§ **Excerpted passage**:
After the plan is created, developers write code and wrap with GitLab’s feature flag service. Once done, it rolls out following the steps detailed in the issue.
As an example, the first rollout steps ensure the feature deploys to non-production environments and the flag is enabled in those environments. They do this through their Slack-based "chatops" service with the commands below:
/chatops run auto_deploy status <merge-commit-of-your-feature>/chatops run feature set <feature-flag-name> true --dev --staging --staging-ref
In the rollout process, GitLab puts a lot of emphasis on documentation. This includes:
- Documenting features even if disabled.
- Setting milestones for enabling and removing the feature flag.
- Going through a change management process if the flag enables new services, impacts service level availability, or relates to previously rolled-backed changes.
- Detailing availability, as sometimes it is different for their cloud and self-managed instances.
This might seem like a lot, but for a massive, large-enterprise-focused company like GitLab, it is what large organizations must do to ensure the rollout goes smoothly.
How often are feature flags used at GitLab? There are 439 flags available in the GitLab community and enterprise editions. Version 16.0 added 41 feature flags, 6 enabled and 35 disabled. The most recent version, 16.3, added 20 with only 1 enabled and 19 disabled.
The costs of feature flags
Because both of these companies are so large, they must take into account the cost of feature flags. Feature flags have two main costs:
Runtime costs: Apps must load, store, and evaluate flag data. Doing this at GitLab and GitHub’s scale has a legitimate, but manageable impact on performance. Caching is critical.
Technical debt: Flags can often leave behind dead code they need to remove before it gets forgotten and stale.
Technical debt is the cost both focus the most on, and they built processes for limiting this including:
Adding tests for the enabled and disabled state of flags. GitHub has two builds in CI one with all flags enabled, and another with all disabled. GitLab writes tests for individual features and the states of each flag.
Scripts to check for and remove flags. GitLab has a "chatops" removal command (
/chatops run feature delete some_feature
). GitHub has a script that uses regular expressions andgit grep
to find flags and modify the code usingrubocop-ast
.GitLab scans to find old flags (6 months or older) and initiate processes for making them permanent or removing them.

§ **What to do**:
A. Output the stretch of the feature flag excerpt from "Technical debt: Flags" through "of each flag.", copied word for word.
B. Condense the paragraph of the feature flag excerpt that begins "How often are feature flags used at GitLab?" into a shorter version that keeps its figures.
Rely only on the feature flag excerpt above.

§ **Source information**:

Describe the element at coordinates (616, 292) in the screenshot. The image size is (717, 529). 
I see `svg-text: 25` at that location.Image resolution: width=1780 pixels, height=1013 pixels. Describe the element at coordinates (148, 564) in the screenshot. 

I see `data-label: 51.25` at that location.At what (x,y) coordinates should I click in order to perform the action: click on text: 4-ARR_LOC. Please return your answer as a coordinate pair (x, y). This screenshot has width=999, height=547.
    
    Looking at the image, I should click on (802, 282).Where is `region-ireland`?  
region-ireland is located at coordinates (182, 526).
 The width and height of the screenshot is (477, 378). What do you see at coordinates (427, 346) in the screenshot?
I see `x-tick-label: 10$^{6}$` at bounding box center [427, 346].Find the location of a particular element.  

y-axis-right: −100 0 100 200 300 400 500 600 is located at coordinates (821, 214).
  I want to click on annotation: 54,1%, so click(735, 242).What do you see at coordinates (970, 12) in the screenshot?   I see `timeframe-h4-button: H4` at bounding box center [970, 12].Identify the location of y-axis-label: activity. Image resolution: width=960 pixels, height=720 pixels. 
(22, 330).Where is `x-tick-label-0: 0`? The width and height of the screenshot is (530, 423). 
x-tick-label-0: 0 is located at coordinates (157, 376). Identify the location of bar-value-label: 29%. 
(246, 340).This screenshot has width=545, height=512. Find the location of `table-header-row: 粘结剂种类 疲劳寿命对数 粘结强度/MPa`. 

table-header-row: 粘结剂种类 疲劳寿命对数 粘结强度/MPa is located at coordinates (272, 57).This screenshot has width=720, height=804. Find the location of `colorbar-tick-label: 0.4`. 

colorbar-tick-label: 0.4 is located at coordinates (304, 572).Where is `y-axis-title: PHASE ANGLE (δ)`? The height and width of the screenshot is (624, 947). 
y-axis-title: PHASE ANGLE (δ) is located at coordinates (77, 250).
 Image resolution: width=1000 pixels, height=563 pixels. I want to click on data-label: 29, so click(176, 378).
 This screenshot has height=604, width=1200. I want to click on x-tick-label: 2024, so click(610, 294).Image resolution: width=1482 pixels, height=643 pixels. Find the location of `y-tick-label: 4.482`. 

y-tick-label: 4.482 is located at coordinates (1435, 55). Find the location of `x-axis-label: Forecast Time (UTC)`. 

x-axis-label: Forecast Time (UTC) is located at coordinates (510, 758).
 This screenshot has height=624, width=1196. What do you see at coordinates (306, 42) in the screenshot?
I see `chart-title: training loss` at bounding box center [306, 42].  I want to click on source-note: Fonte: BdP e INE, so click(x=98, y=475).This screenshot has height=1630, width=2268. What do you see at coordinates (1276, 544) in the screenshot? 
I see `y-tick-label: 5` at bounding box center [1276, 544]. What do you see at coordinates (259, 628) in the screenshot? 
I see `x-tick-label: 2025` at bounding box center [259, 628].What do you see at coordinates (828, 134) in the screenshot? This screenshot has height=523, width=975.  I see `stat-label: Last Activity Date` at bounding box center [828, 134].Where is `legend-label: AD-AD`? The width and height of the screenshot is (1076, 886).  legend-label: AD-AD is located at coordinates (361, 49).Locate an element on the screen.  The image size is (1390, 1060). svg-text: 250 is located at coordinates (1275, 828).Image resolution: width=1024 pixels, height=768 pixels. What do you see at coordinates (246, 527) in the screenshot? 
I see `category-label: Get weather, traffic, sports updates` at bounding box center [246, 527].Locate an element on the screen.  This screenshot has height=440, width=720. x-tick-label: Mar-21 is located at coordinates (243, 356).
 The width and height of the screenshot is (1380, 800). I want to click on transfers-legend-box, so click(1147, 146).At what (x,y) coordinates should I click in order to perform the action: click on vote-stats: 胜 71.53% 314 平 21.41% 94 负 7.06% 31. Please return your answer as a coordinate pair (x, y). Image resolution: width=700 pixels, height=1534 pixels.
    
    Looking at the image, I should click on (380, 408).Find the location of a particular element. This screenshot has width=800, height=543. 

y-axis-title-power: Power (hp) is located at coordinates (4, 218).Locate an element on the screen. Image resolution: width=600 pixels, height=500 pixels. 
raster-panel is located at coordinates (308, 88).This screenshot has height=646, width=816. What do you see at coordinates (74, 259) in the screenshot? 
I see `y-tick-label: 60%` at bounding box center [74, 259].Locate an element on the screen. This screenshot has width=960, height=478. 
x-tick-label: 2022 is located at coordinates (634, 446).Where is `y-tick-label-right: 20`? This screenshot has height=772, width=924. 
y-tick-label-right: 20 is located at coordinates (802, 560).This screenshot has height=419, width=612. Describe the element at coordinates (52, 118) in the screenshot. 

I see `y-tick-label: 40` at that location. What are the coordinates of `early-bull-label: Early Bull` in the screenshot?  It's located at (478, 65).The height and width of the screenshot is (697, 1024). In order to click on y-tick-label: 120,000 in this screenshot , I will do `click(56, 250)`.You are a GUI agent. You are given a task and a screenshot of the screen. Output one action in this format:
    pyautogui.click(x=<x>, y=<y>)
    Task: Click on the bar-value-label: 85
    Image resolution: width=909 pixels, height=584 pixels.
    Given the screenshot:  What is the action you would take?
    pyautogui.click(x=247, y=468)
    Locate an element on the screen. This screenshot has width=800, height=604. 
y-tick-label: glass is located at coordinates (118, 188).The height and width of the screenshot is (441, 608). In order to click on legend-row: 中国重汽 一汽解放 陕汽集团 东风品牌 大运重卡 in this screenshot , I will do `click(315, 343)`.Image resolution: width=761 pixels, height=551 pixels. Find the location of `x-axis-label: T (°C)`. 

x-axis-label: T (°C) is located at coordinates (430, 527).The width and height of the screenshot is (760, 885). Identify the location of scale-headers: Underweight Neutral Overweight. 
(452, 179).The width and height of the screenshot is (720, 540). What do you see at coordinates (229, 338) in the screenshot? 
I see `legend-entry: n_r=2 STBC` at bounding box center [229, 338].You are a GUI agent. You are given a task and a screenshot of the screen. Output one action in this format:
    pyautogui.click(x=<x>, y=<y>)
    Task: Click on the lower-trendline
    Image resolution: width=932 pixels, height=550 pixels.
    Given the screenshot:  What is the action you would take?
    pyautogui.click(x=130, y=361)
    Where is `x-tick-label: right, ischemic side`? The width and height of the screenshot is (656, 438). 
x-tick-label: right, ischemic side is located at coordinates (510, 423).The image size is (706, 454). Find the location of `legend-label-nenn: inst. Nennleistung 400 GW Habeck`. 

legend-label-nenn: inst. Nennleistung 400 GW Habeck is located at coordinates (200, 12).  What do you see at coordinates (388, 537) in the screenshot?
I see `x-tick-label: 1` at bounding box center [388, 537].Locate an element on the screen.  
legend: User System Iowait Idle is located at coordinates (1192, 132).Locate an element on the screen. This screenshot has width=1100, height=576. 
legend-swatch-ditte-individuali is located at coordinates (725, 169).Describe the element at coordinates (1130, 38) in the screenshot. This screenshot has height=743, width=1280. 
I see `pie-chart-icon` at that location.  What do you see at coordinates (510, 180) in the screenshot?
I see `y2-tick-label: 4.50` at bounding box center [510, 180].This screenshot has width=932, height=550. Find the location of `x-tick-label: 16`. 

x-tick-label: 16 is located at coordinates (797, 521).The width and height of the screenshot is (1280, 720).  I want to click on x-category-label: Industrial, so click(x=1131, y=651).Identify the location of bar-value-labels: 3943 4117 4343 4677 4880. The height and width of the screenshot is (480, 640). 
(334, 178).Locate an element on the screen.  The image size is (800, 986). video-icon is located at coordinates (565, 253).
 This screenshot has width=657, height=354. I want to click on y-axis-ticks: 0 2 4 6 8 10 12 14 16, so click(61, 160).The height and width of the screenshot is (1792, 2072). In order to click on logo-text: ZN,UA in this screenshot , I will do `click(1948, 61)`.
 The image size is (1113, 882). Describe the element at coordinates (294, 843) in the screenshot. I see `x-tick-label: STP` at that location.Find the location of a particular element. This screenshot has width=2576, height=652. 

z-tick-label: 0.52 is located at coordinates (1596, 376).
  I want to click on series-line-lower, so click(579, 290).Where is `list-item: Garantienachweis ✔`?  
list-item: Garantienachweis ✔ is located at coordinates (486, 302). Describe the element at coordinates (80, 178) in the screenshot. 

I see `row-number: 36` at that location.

§ **Answers to the problems**:
A.
Technical debt: Flags can often leave behind dead code they need to remove before it gets forgotten and stale.
Technical debt is the cost both focus the most on, and they built processes for limiting this including:
Adding tests for the enabled and disabled state of flags. GitHub has two builds in CI one with all flags enabled, and another with all disabled. GitLab writes tests for individual features and the states of each flag.

B. GitLab's community and enterprise editions offer 439 feature flags. Version 16.0 added 41 flags (6 enabled, 35 disabled). The most recent version, 16.3, added 20 flags (1 enabled, 19 disabled).